*Given exercise*.
Copy the records from the beginning up to and including the line containing "pyautogui.click(x=145, y=29)", renaming "filter icon" to "funnel icon" and leaving everything else unchanged.
★ ★ ★ ★ ★
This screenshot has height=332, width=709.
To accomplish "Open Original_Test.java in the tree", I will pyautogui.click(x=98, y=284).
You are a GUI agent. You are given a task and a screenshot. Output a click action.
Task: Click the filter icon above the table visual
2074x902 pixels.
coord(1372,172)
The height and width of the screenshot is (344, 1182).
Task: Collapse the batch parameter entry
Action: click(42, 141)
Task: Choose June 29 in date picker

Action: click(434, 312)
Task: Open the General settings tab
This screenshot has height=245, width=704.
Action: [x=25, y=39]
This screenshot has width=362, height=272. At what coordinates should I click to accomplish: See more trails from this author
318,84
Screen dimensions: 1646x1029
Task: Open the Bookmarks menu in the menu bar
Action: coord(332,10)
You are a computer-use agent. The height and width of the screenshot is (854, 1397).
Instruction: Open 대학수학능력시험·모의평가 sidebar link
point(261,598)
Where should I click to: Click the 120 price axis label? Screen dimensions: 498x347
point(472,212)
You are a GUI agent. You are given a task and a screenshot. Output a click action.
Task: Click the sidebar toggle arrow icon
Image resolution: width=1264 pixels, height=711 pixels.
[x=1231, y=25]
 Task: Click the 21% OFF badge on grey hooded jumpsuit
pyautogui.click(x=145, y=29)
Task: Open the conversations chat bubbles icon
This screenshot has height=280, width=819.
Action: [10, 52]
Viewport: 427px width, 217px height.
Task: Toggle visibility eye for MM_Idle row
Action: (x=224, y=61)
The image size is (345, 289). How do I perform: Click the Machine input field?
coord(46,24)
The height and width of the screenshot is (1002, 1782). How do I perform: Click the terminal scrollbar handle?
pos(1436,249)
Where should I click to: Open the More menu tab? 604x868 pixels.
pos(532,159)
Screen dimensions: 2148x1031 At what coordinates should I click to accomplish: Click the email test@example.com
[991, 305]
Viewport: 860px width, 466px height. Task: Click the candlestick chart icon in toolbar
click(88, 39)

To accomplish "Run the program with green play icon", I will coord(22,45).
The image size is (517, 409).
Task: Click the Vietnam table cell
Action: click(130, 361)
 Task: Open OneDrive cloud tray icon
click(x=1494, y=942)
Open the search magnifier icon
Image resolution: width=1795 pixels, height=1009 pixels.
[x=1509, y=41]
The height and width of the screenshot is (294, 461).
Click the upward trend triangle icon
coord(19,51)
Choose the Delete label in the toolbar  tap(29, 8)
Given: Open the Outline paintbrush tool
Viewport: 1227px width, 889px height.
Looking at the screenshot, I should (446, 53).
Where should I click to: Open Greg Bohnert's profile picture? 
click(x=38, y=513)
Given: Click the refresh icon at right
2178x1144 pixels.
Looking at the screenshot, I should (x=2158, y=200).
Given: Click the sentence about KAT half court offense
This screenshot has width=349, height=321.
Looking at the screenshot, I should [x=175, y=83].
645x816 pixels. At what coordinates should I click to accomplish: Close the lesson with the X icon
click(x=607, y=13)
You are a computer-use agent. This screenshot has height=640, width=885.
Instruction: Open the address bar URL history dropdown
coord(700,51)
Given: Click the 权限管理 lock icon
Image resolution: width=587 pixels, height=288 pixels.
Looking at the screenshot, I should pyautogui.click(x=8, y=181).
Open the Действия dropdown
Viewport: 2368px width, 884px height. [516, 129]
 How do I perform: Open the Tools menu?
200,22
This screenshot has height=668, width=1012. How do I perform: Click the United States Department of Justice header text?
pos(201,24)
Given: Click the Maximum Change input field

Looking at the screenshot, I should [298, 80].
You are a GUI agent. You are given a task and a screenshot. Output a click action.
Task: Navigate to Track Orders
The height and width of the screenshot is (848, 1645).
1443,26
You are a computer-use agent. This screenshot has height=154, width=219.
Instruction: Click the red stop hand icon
★ ★ ★ ★ ★
*Exercise response*.
This screenshot has height=332, width=709.
To accomplish "Open Original_Test.java in the tree", I will pyautogui.click(x=98, y=284).
You are a GUI agent. You are given a task and a screenshot. Output a click action.
Task: Click the funnel icon above the table visual
2074x902 pixels.
coord(1372,172)
The height and width of the screenshot is (344, 1182).
Task: Collapse the batch parameter entry
Action: click(42, 141)
Task: Choose June 29 in date picker

Action: click(434, 312)
Task: Open the General settings tab
This screenshot has height=245, width=704.
Action: [x=25, y=39]
This screenshot has width=362, height=272. At what coordinates should I click to accomplish: See more trails from this author
318,84
Screen dimensions: 1646x1029
Task: Open the Bookmarks menu in the menu bar
Action: coord(332,10)
You are a computer-use agent. The height and width of the screenshot is (854, 1397).
Instruction: Open 대학수학능력시험·모의평가 sidebar link
point(261,598)
Where should I click to: Click the 120 price axis label? Screen dimensions: 498x347
point(472,212)
You are a GUI agent. You are given a task and a screenshot. Output a click action.
Task: Click the sidebar toggle arrow icon
Image resolution: width=1264 pixels, height=711 pixels.
[x=1231, y=25]
 Task: Click the 21% OFF badge on grey hooded jumpsuit
pyautogui.click(x=145, y=29)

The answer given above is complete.